* Required work *
Pull out all lines from the listing below in which the word "right" appears.

* Dataset records *

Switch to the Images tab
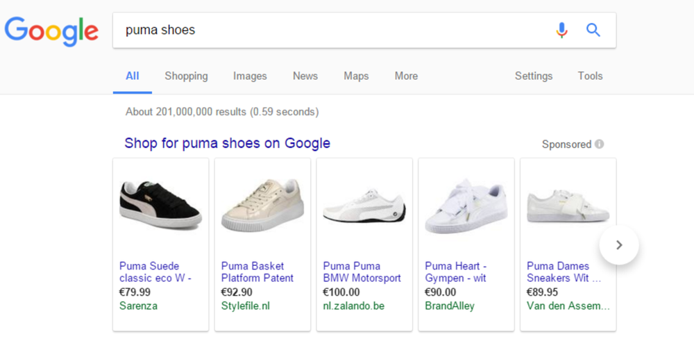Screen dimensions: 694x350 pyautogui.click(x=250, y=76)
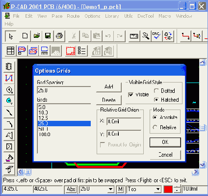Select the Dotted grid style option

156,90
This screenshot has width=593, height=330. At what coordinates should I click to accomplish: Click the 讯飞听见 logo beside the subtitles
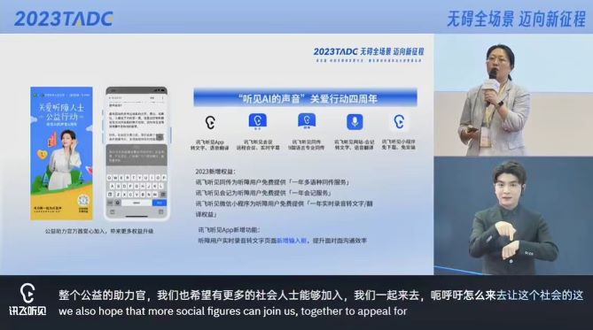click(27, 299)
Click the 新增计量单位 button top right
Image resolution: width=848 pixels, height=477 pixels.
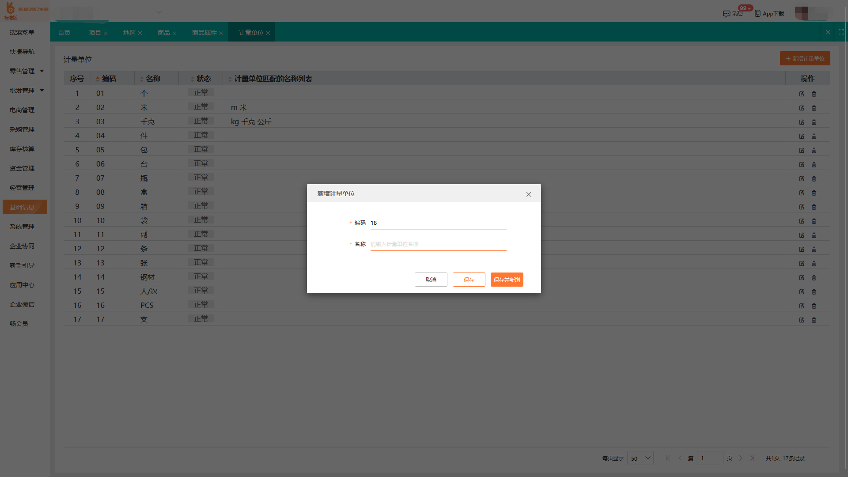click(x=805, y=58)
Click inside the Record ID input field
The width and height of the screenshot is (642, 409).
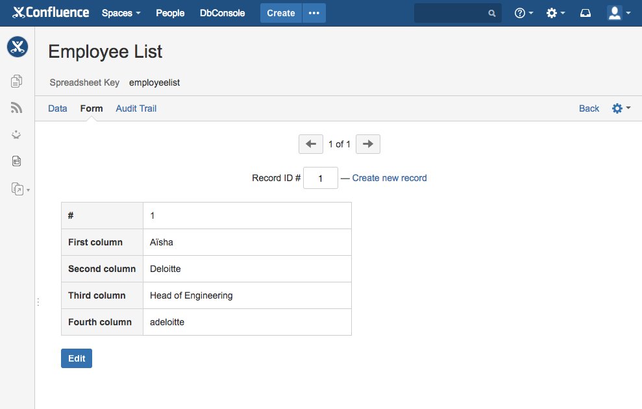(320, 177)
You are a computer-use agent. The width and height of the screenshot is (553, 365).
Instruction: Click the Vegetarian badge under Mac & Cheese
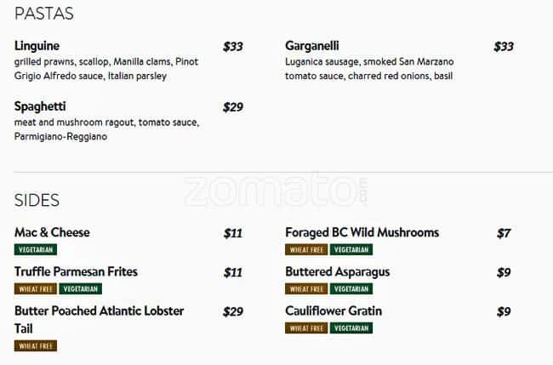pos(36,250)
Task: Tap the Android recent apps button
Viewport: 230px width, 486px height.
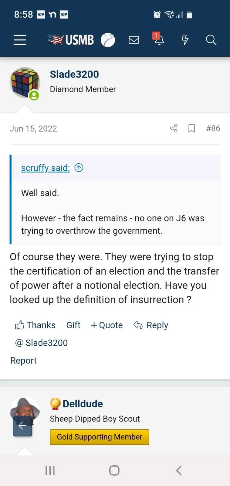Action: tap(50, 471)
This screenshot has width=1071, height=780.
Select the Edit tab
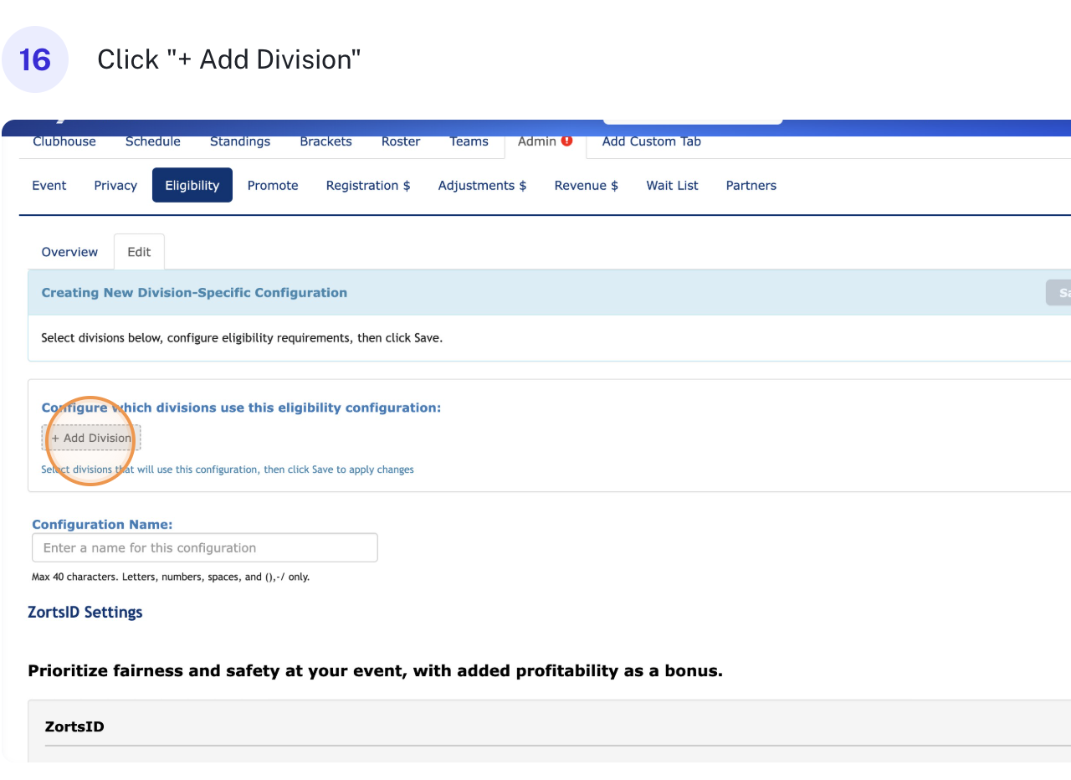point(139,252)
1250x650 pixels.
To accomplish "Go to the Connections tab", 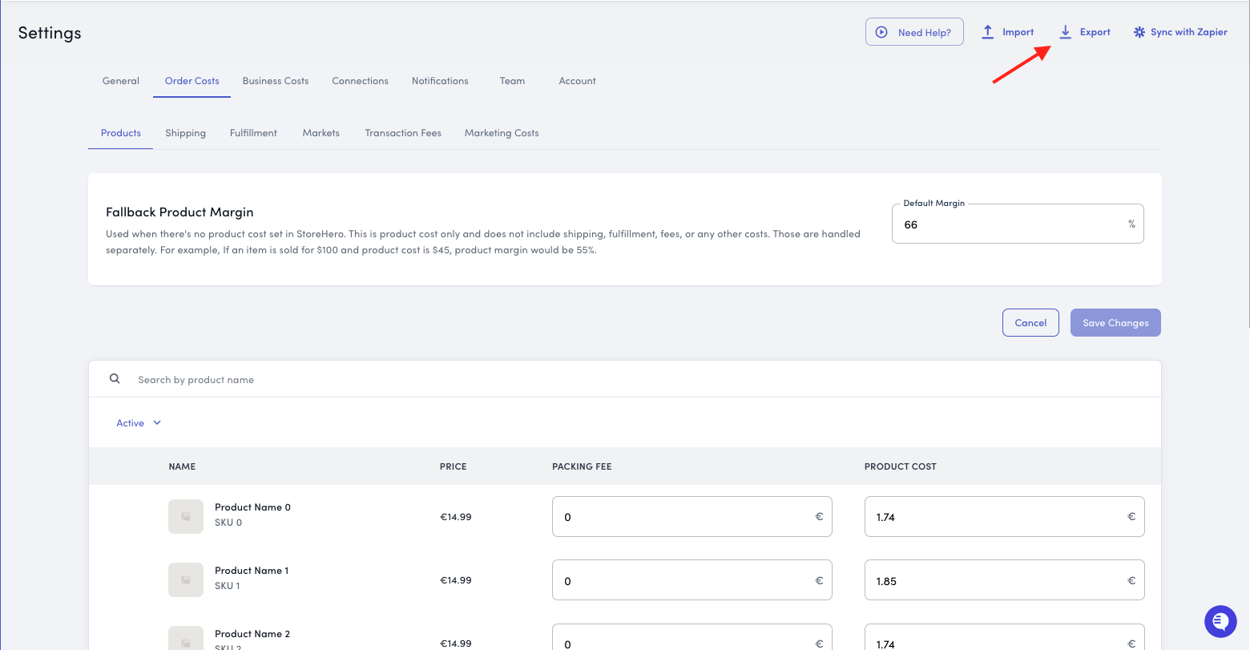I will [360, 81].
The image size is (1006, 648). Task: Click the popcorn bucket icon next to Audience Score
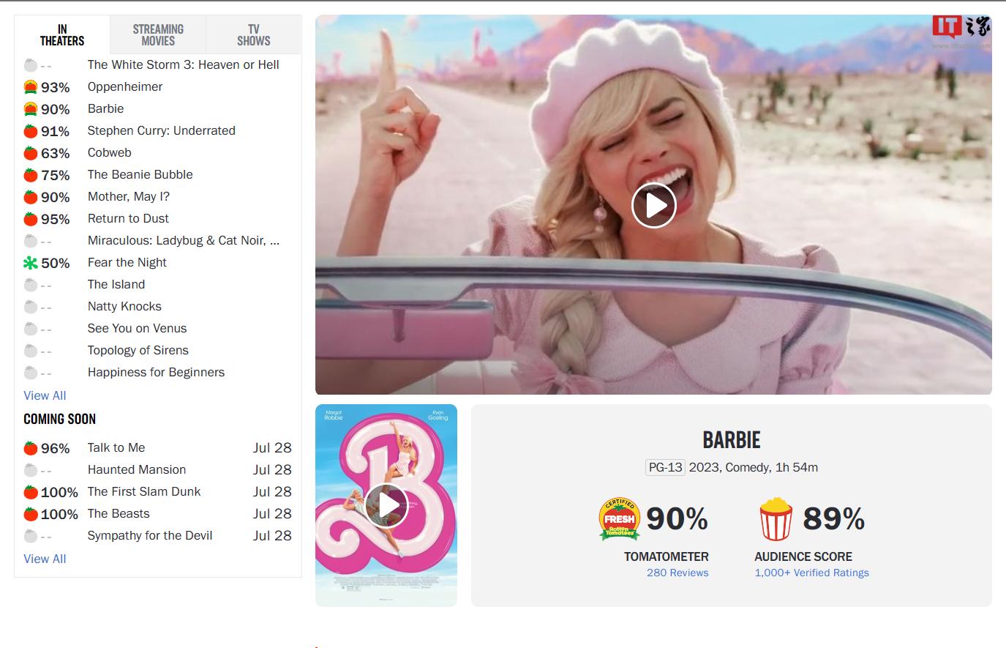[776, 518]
---
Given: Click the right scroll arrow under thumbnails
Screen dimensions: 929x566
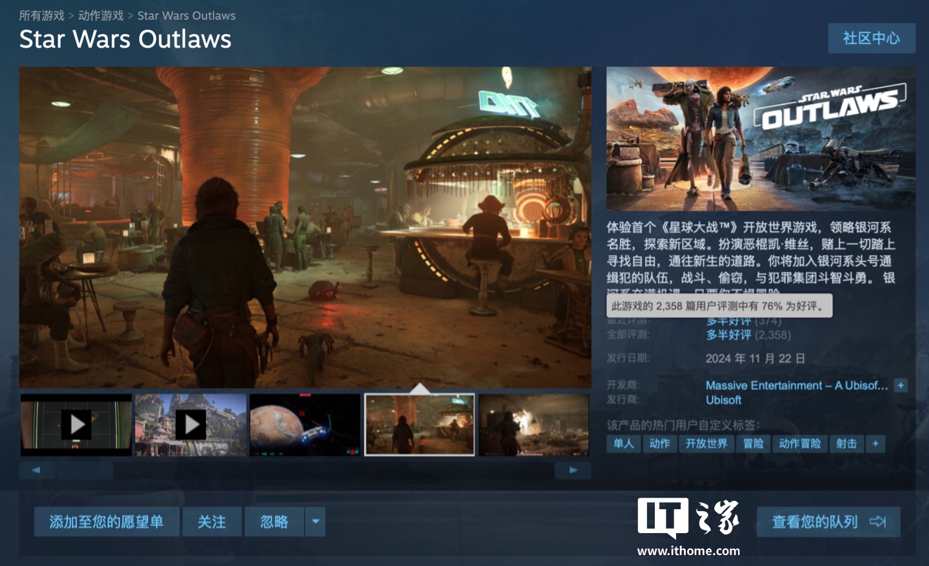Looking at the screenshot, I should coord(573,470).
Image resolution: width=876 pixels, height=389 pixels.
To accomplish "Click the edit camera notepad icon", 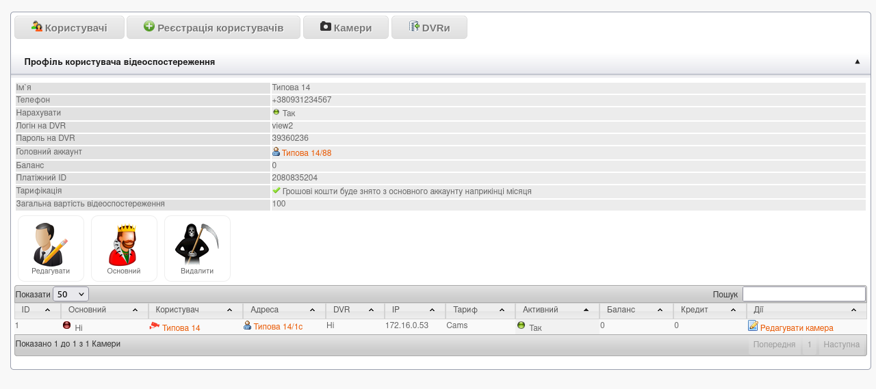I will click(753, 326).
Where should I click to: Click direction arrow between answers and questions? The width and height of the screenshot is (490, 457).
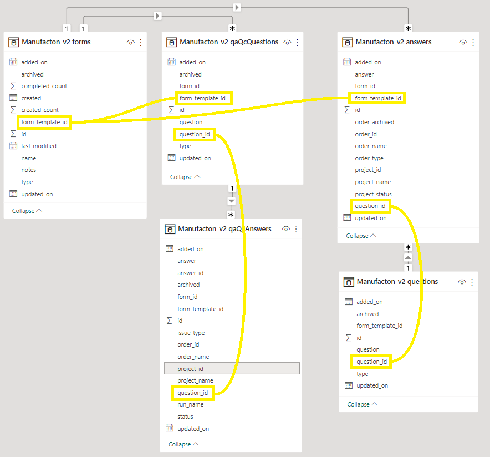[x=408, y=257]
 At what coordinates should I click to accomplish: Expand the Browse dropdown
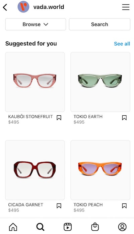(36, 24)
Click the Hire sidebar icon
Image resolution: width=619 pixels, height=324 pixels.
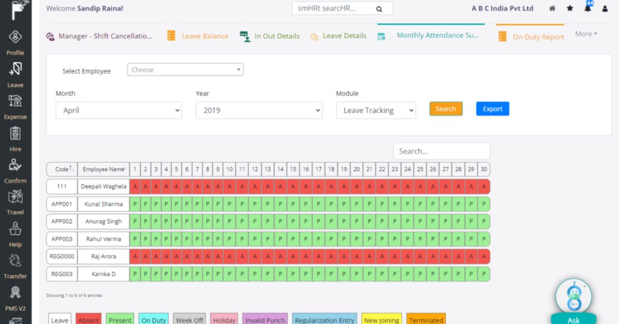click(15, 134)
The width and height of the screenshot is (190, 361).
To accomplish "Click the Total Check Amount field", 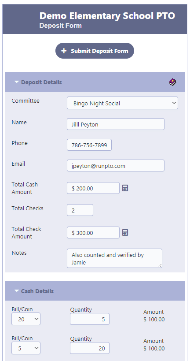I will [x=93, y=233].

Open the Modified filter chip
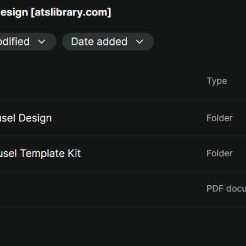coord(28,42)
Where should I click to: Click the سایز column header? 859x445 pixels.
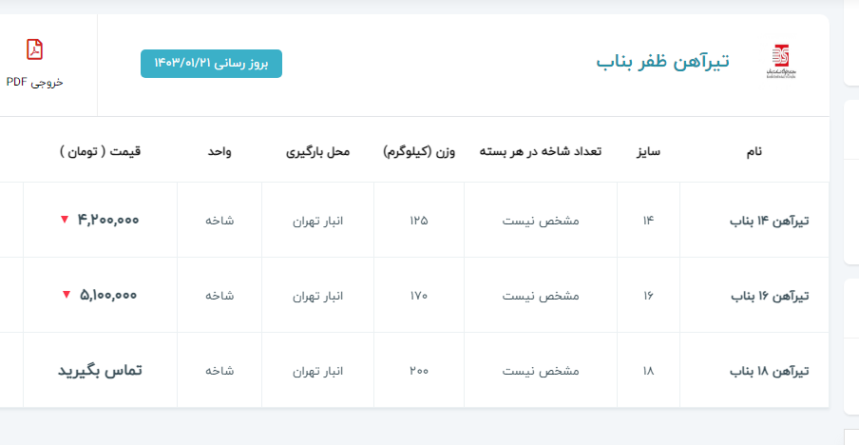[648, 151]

* Response box *
Click the 新增计量单位 button top right
Given: Click the right scroll arrow under thumbnails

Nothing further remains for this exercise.